Question

Find the median of the data: 2, 20, 19, 15, 11, 9, 7, 1, 14, 23,18 and 21

Answer

**step1** Understanding the problem

The problem asks us to find the median of a given set of numbers. The median is the middle number in a set of data that has been arranged in order from least to greatest. If there are two middle numbers, the median is the number exactly in the middle of those two numbers.

**step2** Listing the given data

The given data set is: 2, 20, 19, 15, 11, 9, 7, 1, 14, 23, 18, 21.

**step3** Ordering the data from least to greatest

To find the median, the first step is to arrange the numbers in ascending order.
The numbers, when arranged from least to greatest, are:
1, 2, 7, 9, 11, 14, 15, 18, 19, 20, 21, 23.

**step4** Counting the number of data points

Next, we count how many numbers are in the data set.
Counting the numbers: 1, 2, 7, 9, 11, 14, 15, 18, 19, 20, 21, 23.
There are 12 numbers in the data set.

Question1.step5 (Identifying the middle number(s))

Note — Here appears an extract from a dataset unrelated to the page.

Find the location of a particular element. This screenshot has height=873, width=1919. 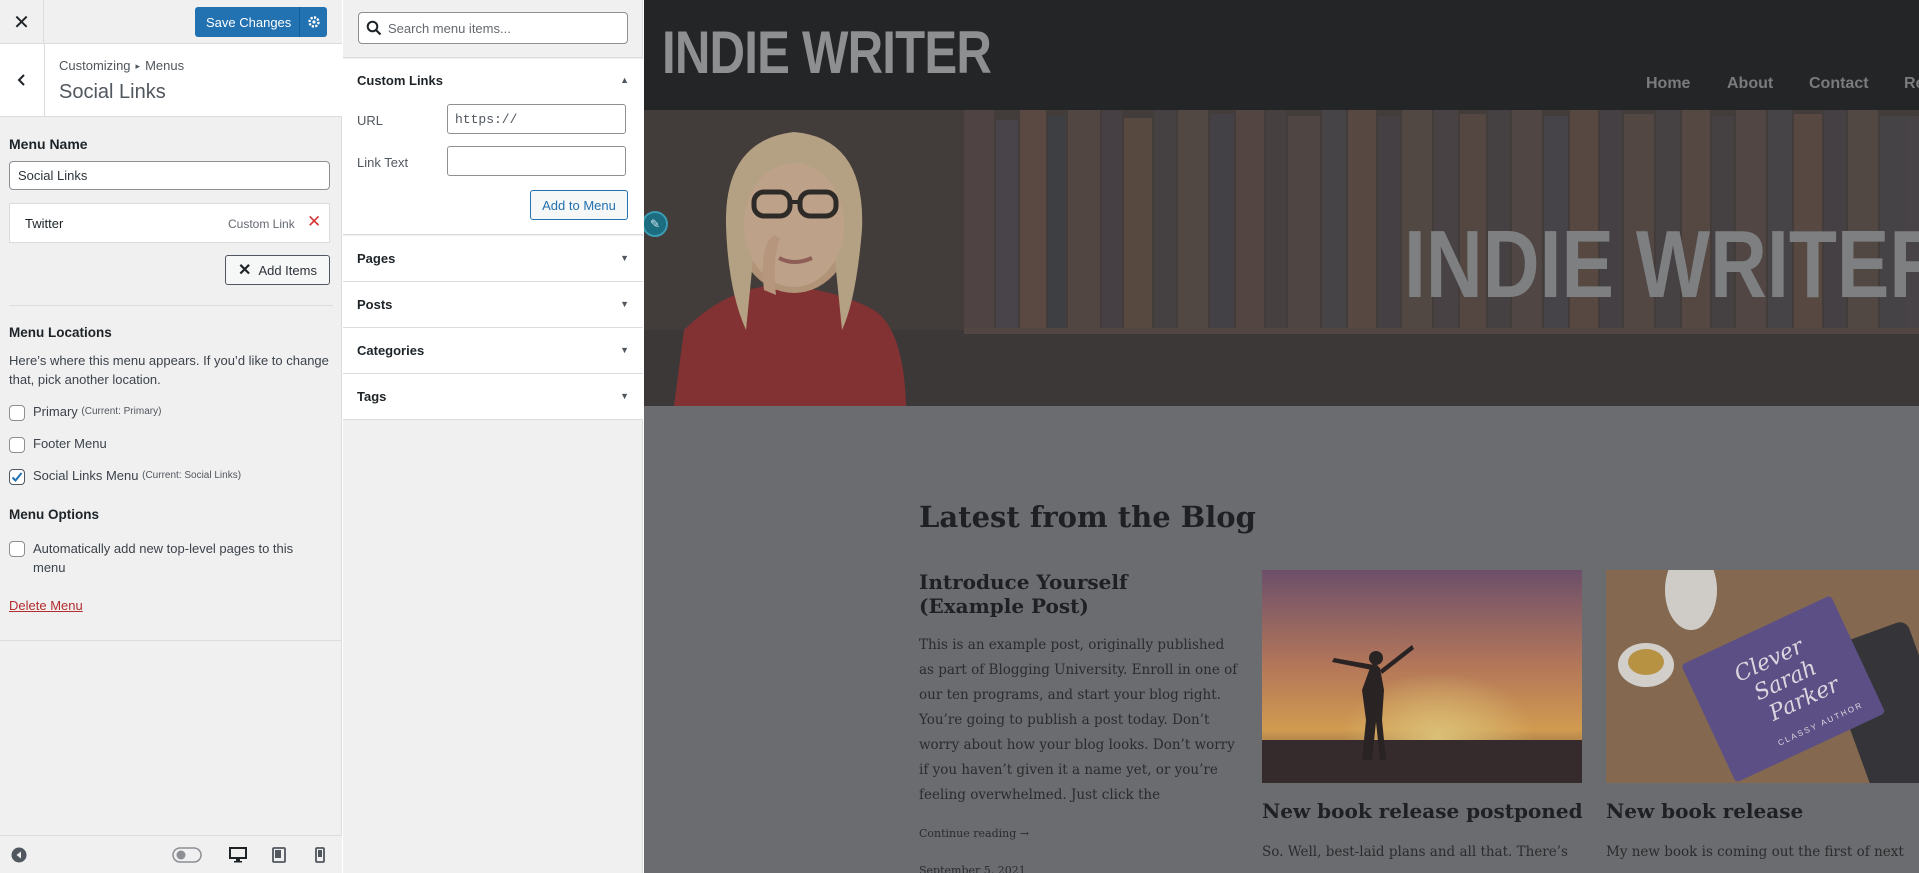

Since there are 12 numbers (an even number), there will be two middle numbers. To find their positions, we can count inwards from both ends.
The middle numbers are the 6th and 7th numbers in the ordered list.
Counting from the beginning:
1st: 1
2nd: 2
3rd: 7
4th: 9
5th: 11
6th: 14
7th: 15
So, the two middle numbers are 14 and 15.

**step6** Calculating the median

When there are two middle numbers, the median is the value that is exactly halfway between them.
The two middle numbers are 14 and 15.
The number exactly halfway between 14 and 15 is 14 and a half, which is 14.5.
Therefore, the median of the data set is 14.5.